> [Task description]:
Count every line in the entries that holds the word "agent". The reply is that count alone.

(Stored data)

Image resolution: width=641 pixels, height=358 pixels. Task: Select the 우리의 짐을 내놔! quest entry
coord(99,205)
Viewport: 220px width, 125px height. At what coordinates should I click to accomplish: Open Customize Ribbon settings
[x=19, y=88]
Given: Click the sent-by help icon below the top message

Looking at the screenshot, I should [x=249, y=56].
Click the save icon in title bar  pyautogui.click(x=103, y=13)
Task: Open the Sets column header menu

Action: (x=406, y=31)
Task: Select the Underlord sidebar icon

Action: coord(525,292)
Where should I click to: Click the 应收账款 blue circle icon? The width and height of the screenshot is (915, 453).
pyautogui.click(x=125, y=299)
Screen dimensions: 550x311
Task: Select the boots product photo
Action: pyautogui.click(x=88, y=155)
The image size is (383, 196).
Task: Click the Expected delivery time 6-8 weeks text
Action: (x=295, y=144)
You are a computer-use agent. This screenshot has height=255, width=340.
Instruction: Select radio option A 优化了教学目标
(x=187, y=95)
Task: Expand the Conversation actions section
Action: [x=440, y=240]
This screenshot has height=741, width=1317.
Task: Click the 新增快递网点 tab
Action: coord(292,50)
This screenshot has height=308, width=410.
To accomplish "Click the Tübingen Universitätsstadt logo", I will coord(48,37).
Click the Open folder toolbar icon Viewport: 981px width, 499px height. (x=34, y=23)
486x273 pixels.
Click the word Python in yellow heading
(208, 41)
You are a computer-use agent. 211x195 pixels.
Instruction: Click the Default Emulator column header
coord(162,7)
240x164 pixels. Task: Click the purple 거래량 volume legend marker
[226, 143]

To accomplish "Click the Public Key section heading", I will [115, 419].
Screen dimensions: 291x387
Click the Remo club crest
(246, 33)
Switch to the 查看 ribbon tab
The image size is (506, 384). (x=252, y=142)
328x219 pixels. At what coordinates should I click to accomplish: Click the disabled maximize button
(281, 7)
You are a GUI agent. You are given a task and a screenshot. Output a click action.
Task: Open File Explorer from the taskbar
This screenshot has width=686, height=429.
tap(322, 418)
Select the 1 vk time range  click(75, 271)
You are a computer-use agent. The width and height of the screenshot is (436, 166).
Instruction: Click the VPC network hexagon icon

> [Result below]:
4